High card by suit
Most poker games do not rank suits; the ace of clubs is just as good as the ace of spades. However, small issues (such as deciding who deals first) are sometimes resolved by dealing one card to each player. If two players draw cards of the same rank, one way to break the tie is to use an arbitrary hierarchy of suits.
No standard ranking of suits exists for all poker games. Even within a particular poker variant, the order of suits differs by location. (For example, the ranking most commonly used in the United States is not the one typically used in Italy.) Two common conventions are:
- Reverse alphabetical order: clubs (lowest), followed by diamonds, hearts, and spades (highest). This ranking is also used in the game of bridge.
- Alternating colors: diamonds (lowest), followed by clubs, hearts, and spades (highest). This ranking is also used in the Chinese card game Big Two or Choh Dai Di.

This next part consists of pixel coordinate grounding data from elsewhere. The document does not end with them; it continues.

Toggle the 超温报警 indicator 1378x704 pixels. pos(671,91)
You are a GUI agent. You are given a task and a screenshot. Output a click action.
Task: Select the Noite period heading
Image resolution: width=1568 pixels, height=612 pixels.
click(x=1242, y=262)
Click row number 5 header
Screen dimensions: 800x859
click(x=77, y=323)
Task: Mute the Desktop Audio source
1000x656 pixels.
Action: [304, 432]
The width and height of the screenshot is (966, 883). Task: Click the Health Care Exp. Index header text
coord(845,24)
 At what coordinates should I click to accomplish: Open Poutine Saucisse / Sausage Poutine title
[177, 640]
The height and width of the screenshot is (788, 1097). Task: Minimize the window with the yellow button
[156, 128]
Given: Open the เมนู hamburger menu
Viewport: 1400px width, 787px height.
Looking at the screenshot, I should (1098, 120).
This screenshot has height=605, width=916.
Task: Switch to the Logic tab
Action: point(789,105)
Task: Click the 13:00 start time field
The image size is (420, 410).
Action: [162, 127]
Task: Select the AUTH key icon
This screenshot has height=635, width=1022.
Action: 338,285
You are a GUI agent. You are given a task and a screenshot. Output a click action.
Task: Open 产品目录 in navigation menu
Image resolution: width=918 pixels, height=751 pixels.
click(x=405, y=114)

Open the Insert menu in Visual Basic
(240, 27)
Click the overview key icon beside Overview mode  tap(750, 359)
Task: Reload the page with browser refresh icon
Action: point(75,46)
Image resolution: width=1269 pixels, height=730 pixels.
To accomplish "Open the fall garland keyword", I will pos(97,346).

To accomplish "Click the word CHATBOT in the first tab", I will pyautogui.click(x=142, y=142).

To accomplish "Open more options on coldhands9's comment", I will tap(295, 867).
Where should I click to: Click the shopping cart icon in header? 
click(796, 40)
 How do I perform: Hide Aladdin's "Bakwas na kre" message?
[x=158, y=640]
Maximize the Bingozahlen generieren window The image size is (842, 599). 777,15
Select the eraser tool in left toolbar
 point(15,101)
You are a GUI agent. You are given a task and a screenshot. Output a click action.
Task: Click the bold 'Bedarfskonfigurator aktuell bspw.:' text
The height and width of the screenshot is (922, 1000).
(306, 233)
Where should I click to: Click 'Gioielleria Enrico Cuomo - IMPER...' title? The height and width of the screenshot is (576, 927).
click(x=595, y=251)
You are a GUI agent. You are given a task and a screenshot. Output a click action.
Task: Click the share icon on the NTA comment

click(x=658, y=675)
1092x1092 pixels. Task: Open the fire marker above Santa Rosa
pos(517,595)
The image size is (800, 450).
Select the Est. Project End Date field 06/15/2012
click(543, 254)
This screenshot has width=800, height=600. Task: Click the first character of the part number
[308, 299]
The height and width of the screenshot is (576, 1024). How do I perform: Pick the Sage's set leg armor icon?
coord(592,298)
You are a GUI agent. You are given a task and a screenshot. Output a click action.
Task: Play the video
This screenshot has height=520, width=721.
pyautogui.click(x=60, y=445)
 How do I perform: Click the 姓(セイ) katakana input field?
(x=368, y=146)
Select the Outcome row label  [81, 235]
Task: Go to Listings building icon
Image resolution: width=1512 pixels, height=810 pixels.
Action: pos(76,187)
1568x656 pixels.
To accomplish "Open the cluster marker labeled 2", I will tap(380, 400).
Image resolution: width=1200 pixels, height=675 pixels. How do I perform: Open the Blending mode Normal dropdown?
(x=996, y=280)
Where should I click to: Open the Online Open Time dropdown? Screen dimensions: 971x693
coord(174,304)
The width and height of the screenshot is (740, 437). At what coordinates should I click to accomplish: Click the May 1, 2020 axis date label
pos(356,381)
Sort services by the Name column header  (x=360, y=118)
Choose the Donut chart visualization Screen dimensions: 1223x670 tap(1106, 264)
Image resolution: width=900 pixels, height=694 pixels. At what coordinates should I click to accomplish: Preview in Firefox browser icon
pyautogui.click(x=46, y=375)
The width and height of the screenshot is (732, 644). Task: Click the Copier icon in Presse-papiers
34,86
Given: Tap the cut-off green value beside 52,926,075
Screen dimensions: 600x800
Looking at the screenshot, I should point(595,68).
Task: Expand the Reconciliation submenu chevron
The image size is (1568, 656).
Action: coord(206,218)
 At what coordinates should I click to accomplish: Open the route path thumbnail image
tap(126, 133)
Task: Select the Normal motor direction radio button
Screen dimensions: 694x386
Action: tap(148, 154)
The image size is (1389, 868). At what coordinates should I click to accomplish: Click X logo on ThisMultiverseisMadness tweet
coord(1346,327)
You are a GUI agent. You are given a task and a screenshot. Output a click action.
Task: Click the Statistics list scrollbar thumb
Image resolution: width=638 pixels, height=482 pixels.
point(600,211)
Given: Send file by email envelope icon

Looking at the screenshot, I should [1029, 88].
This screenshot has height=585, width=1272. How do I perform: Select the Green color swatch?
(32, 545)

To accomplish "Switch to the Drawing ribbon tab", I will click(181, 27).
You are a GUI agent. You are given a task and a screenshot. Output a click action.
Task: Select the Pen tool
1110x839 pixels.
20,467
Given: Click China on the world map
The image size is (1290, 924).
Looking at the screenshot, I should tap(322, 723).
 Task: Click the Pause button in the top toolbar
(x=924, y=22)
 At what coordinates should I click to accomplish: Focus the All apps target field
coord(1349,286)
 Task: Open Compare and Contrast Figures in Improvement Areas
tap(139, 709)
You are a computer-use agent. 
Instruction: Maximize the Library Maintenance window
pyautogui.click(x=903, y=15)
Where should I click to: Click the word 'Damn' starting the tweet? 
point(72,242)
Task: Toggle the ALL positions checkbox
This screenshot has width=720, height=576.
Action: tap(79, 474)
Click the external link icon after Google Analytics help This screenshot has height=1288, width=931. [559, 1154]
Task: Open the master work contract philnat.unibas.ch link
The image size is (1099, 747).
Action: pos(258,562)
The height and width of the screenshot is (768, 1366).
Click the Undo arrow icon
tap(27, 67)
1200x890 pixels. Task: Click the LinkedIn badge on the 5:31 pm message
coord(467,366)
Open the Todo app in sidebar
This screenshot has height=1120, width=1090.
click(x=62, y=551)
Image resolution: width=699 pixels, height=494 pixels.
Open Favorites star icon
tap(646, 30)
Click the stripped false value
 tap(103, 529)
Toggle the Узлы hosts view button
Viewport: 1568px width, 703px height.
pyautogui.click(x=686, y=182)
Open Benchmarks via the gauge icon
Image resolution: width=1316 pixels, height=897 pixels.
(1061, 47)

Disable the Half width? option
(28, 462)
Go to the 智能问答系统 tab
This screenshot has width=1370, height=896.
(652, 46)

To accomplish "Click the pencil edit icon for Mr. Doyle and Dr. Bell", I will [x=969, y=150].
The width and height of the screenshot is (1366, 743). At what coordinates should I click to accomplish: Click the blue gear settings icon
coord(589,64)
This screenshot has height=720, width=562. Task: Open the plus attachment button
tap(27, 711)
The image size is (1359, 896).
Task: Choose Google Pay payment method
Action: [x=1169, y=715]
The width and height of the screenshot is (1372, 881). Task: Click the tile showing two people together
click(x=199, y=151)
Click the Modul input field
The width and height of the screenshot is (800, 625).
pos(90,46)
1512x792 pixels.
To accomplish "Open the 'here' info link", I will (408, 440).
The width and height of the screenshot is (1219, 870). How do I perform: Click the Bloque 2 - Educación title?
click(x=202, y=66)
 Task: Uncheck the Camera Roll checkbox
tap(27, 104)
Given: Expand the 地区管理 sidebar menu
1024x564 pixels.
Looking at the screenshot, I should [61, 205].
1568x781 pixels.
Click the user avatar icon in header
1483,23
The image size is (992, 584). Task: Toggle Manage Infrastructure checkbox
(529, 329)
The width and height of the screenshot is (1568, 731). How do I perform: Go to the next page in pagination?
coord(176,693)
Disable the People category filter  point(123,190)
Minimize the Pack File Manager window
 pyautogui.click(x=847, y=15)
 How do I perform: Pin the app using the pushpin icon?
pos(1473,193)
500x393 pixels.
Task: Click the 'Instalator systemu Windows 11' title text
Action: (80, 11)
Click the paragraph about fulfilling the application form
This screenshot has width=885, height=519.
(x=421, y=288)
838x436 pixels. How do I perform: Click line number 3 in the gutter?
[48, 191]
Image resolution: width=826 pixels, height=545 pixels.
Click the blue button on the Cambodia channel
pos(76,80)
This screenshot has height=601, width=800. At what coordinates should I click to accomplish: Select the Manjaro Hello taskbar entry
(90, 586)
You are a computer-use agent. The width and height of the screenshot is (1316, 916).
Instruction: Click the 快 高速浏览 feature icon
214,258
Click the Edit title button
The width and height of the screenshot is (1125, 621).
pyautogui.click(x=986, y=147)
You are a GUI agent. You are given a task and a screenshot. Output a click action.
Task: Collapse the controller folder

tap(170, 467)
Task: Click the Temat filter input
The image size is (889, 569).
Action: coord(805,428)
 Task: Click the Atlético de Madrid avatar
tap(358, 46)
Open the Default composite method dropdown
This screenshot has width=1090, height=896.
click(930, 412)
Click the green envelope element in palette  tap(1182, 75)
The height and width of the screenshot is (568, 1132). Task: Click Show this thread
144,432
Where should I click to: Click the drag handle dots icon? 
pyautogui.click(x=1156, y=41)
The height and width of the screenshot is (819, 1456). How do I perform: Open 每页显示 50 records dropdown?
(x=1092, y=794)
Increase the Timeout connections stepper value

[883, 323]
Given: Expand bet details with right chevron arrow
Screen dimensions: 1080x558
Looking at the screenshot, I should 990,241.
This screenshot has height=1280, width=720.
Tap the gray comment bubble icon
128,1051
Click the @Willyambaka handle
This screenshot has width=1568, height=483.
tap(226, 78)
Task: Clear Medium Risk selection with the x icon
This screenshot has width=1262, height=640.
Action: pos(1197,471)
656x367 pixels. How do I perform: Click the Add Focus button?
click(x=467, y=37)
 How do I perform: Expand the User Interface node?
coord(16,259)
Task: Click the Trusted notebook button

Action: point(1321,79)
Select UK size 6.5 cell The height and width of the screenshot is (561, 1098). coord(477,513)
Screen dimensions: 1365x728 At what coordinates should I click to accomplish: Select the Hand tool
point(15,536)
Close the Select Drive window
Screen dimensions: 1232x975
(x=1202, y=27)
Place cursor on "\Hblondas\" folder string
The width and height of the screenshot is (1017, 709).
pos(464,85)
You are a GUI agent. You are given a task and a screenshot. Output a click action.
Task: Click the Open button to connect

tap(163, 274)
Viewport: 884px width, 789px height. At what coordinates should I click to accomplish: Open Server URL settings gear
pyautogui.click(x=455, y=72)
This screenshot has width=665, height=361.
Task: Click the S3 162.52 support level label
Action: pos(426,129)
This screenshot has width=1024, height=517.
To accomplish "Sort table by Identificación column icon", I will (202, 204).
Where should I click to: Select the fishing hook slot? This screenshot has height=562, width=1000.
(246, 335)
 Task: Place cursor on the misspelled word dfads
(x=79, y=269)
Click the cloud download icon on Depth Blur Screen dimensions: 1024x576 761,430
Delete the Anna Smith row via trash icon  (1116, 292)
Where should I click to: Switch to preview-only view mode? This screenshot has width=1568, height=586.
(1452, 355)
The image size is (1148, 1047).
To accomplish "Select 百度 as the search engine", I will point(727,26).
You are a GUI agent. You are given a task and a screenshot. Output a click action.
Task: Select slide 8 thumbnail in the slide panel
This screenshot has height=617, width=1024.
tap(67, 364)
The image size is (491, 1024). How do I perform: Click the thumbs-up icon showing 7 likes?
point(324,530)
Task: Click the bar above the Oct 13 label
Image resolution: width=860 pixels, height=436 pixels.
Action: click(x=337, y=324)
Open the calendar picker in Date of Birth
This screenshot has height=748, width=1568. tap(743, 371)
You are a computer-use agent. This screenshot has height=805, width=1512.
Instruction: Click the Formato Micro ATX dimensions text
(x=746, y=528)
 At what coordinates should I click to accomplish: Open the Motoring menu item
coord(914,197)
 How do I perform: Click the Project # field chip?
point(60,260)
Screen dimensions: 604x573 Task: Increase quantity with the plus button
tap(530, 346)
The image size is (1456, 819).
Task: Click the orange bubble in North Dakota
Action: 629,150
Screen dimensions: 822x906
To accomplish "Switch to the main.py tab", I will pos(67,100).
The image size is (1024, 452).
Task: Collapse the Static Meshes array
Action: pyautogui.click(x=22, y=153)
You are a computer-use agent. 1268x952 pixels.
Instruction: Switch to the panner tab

Cards are always compared by rank first, and only then by suit. For example, using the "alphabetical order" ranking, the ace of clubs ranks higher than any king, but lower than the ace of diamonds. High card by suit is used to break ties between poker hands as a regional variance, but more commonly is used in the following situations, as well as various others, based upon the circumstances of the particular game:
- Randomly selecting a player or players.
- To randomly select a player to deal, to choose the game, to move to another table, or for other reasons, deal each player one card and the player with high card by suit is selected. Multiple players can be selected this way.
- Assigning the bring-in.
- In games such as Seven-card stud, where the player with the lowest-ranking face-up card is required to open the first betting round for a minimal amount, ties can be broken by suit. In such low stud games as razz, the player with the highest-ranking upcard must post the fractional bet.
- Awarding odd chips in a split pot.
- In High-low split games, or when two players' hands tie, the pot must be split evenly between them. When there is an odd amount of money in the pot that can't be split evenly, the odd low-denomination chip can be given to the player whose hand contains the high card by suit. (This solution is not necessary in games with blinds, in which case the odd chip between high and low is awarded to the high hand, and the odd chip between a split high or split low is awarded to the first player following the dealer button.)
- Breaking ties in a chip race
- During poker tournaments, a chip race is used to "color up" large numbers of smaller-denomination chips, and a modified deal is used to assign leftover chips. Ties in the deal are broken by suit.